Why has development not delivered happiness to the developed world? The answer to this question does not lie in any one objective fact but touches so many areas of human life. First, whenever economists from the outset talked about the progress they meant overall happiness of human life. Social scientists, somehow have been using terms such as progress, growth, development, well-being, welfare as synonyms of ‘happiness’. Happiness is a normative concept as well as a state of mind. Therefore, its idea might vary from one economy to the other.
Second, the period in which development was defined, it was considered that with the supply of some selected material resources human life can be improved. These resources were pinpointed as, a better level of income, the proper level of nutrition, healthcare facilities, proper levels of literacy and education, etc.
Happiness is a broader thing than development.
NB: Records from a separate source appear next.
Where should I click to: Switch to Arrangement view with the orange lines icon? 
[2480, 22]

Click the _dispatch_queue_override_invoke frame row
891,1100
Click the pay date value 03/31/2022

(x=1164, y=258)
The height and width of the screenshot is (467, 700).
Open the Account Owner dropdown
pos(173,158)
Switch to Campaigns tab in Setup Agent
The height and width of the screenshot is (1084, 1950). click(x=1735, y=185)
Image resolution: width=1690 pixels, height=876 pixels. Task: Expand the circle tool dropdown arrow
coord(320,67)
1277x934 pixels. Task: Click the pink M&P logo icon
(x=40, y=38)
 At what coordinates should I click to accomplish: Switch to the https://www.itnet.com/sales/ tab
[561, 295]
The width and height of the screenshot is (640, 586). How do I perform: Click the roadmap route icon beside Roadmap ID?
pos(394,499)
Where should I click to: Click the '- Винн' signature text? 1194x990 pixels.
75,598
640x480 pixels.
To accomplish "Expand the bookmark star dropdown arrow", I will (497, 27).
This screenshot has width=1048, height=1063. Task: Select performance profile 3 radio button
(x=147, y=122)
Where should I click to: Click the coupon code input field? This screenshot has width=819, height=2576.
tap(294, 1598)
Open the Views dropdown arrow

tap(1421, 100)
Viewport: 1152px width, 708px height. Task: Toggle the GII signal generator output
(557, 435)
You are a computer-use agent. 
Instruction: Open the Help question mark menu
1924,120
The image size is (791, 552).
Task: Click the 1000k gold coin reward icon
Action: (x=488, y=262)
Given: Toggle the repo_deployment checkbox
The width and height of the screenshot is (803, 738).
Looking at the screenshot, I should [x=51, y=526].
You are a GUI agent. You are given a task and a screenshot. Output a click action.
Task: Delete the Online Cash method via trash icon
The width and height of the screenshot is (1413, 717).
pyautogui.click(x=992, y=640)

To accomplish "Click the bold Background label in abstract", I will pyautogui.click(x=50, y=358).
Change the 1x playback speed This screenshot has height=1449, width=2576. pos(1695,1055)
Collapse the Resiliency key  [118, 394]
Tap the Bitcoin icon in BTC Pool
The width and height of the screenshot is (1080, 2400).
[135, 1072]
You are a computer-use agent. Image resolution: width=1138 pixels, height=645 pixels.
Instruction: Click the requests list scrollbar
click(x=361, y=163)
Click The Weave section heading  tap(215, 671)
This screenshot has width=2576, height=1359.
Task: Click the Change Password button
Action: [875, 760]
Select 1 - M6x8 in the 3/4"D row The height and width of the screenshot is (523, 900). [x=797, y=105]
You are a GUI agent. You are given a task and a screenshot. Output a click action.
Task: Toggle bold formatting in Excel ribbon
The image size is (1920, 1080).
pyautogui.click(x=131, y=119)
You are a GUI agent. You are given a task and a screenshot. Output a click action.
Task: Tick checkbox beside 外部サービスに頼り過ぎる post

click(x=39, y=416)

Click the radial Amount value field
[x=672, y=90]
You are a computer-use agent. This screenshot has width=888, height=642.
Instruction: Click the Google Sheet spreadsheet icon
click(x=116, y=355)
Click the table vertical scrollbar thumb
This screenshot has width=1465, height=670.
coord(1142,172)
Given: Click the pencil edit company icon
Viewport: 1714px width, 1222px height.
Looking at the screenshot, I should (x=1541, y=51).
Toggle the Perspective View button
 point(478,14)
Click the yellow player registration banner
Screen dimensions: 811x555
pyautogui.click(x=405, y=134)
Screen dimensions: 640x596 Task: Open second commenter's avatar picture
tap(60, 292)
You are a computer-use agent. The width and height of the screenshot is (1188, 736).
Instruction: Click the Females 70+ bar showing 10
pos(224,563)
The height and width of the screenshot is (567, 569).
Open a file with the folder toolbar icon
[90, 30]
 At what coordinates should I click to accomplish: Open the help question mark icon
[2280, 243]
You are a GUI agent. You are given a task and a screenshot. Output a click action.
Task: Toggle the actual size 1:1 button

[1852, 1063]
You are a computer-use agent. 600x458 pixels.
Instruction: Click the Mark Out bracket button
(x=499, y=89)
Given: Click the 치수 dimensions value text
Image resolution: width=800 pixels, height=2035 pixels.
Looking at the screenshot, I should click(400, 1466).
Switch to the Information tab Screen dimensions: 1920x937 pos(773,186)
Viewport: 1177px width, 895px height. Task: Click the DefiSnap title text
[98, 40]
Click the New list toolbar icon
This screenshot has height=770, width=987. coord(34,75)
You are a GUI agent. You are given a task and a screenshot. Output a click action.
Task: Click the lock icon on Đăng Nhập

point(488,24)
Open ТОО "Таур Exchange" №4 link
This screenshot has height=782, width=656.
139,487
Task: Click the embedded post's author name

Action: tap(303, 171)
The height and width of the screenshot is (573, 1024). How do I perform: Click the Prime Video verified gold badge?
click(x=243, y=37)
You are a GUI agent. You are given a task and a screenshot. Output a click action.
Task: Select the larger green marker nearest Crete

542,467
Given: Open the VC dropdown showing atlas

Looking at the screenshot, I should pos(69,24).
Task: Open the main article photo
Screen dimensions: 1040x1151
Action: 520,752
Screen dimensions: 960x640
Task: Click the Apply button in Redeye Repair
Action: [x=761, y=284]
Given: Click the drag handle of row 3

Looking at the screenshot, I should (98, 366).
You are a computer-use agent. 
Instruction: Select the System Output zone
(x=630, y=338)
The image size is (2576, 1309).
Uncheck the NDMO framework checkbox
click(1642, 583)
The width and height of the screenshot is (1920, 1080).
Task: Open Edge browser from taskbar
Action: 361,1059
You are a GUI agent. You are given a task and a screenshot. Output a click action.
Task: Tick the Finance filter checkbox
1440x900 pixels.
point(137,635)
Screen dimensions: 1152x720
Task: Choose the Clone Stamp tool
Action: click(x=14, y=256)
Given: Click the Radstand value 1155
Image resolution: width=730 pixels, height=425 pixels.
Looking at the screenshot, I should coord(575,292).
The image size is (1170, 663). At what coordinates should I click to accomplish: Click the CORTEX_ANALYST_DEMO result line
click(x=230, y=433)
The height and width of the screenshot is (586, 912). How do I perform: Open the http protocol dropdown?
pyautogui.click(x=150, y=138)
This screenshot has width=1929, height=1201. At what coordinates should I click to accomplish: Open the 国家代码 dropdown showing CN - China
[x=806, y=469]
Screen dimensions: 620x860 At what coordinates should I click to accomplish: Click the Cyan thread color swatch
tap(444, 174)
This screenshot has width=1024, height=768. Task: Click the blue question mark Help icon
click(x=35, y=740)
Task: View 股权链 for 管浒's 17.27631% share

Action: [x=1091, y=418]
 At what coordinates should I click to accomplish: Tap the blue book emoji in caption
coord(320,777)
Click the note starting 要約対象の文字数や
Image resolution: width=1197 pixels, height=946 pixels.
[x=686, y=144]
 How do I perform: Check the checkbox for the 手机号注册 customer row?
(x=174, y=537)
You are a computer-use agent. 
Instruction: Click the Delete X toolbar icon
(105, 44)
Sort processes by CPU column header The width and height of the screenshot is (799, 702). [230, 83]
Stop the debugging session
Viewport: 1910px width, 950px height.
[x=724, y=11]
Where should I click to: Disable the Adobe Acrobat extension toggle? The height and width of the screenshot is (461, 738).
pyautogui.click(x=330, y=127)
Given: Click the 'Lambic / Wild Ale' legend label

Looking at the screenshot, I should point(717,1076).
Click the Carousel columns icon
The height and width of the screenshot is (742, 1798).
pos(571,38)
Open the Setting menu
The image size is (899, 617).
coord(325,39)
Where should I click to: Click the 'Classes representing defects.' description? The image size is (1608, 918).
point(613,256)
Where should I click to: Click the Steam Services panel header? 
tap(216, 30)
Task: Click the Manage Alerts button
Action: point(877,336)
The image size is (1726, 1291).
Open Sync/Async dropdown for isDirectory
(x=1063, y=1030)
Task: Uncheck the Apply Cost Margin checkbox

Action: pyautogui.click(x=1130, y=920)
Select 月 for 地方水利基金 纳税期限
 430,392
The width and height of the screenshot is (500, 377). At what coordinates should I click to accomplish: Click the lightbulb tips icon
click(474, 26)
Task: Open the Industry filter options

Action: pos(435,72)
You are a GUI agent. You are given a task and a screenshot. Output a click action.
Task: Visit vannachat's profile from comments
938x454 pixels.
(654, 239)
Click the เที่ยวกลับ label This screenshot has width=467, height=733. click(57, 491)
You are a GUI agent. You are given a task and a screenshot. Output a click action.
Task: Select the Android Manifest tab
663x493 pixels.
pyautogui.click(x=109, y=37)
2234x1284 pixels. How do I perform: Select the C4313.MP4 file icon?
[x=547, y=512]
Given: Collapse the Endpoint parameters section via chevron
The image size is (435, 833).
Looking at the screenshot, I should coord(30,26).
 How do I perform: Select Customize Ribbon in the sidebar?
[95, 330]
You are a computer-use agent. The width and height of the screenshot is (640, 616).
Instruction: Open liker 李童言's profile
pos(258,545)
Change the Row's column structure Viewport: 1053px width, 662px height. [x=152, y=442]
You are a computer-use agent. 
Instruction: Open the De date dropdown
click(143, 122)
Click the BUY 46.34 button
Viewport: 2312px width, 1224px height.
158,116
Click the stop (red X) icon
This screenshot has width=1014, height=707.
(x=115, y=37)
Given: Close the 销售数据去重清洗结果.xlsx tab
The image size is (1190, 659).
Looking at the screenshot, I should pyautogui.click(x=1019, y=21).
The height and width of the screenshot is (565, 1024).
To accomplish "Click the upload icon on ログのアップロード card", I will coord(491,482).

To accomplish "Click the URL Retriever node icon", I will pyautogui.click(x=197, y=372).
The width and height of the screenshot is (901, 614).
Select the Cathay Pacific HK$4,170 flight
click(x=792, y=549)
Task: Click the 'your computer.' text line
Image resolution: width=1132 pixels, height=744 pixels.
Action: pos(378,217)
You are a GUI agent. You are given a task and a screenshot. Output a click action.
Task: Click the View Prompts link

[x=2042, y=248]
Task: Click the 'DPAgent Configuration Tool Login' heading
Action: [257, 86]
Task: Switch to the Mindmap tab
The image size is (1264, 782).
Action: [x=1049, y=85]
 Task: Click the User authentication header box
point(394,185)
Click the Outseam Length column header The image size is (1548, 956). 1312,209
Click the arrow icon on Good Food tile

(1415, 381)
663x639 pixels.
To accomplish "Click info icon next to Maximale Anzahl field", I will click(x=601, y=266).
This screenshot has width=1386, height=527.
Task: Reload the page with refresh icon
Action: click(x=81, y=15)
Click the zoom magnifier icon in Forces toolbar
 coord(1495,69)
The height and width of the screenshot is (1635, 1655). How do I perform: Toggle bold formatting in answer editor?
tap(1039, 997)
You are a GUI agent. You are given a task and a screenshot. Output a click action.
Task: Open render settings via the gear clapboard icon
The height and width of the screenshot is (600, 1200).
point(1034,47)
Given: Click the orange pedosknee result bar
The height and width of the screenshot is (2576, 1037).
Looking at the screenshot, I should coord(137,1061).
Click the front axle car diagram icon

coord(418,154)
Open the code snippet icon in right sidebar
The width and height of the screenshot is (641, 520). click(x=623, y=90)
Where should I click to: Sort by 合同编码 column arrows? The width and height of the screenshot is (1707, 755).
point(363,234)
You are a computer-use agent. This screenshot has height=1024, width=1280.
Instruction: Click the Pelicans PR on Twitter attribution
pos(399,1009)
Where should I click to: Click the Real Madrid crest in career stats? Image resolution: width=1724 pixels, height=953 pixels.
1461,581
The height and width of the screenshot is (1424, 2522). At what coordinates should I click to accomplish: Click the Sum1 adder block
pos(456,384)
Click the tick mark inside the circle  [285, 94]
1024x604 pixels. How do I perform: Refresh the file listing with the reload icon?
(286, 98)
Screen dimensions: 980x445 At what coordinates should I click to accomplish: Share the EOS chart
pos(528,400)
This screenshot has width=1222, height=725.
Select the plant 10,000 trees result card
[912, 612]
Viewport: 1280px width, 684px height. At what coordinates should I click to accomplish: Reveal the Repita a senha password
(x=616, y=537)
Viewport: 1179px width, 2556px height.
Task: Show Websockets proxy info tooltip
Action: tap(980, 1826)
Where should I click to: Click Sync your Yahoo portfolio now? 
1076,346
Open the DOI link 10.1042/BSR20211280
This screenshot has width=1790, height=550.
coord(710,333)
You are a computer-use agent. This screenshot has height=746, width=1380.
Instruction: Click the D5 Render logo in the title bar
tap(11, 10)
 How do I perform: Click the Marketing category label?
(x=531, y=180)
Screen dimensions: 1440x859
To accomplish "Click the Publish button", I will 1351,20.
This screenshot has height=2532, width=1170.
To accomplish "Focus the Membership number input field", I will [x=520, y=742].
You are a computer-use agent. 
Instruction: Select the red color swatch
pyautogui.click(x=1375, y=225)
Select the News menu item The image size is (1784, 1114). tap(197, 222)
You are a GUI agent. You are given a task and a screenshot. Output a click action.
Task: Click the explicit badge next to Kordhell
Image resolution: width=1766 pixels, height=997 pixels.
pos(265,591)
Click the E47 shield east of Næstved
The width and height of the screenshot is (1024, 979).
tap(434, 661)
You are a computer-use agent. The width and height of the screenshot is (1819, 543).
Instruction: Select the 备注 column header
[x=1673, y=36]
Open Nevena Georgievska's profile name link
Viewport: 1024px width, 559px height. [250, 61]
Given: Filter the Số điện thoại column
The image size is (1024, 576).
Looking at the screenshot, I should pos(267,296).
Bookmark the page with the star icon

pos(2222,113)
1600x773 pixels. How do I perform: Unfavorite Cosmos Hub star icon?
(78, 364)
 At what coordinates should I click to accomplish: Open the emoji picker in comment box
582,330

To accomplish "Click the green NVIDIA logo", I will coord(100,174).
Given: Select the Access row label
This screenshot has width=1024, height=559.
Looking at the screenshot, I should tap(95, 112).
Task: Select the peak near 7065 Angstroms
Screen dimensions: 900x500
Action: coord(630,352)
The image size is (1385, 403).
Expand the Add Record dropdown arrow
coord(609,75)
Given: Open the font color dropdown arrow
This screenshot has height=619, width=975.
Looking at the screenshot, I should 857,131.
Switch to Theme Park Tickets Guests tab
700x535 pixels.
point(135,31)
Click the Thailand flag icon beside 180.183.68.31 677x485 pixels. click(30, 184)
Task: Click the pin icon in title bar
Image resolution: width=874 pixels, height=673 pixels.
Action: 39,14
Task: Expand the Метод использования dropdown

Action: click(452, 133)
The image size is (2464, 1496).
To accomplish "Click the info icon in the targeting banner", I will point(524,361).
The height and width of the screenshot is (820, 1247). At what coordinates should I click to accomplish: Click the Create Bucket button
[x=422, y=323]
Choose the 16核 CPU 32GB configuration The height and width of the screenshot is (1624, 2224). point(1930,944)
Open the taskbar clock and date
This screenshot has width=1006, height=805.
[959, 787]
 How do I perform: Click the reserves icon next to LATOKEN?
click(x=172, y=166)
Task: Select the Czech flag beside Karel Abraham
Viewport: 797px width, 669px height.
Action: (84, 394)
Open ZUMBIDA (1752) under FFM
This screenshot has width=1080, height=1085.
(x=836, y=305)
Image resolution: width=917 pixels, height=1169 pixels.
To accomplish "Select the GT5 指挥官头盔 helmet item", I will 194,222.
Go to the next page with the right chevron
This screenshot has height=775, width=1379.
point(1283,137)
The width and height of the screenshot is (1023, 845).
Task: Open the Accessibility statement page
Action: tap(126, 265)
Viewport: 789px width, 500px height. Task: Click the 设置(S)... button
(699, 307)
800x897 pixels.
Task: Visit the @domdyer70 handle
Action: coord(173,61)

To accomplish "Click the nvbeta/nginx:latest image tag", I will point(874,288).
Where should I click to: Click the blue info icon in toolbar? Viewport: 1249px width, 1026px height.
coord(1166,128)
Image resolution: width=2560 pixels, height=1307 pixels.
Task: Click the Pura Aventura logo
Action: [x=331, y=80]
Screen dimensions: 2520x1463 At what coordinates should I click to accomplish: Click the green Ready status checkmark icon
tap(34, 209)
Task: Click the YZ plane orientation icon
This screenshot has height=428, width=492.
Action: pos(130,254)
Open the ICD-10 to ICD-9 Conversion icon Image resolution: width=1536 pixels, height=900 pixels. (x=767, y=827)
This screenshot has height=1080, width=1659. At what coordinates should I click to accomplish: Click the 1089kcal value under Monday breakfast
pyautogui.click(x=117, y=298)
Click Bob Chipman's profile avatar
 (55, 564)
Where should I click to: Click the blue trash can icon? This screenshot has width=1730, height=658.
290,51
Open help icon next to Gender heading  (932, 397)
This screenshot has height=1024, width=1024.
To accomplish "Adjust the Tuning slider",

The so-called ‘development’ for which the world has been striving hard for the last many decades is capable of delivering material happiness to mankind. Happiness has its non-material side also. It means, while the world has been trying to maximize its prospects of development, i.e., material happiness, it could not attend the nonmaterial part of happiness. The non-material part of our life is rooted in ethics, religion, spiritualism and cultural values. As development or human development was defined in material terms, it could only deliver us material happiness which is visibly available in the developed world. Due to the partial definition of development, the developed world has been able to achieve development, i.e., happiness, but only of a material kind. For the nonmaterial part of happiness, we need to redefine our ‘ideas’ of development.
Somehow a very small kingdom had been able to define development in its own way, which included material as well as non-material aspects of life and named it the Gross National Happiness (GNH). This country is Bhutan.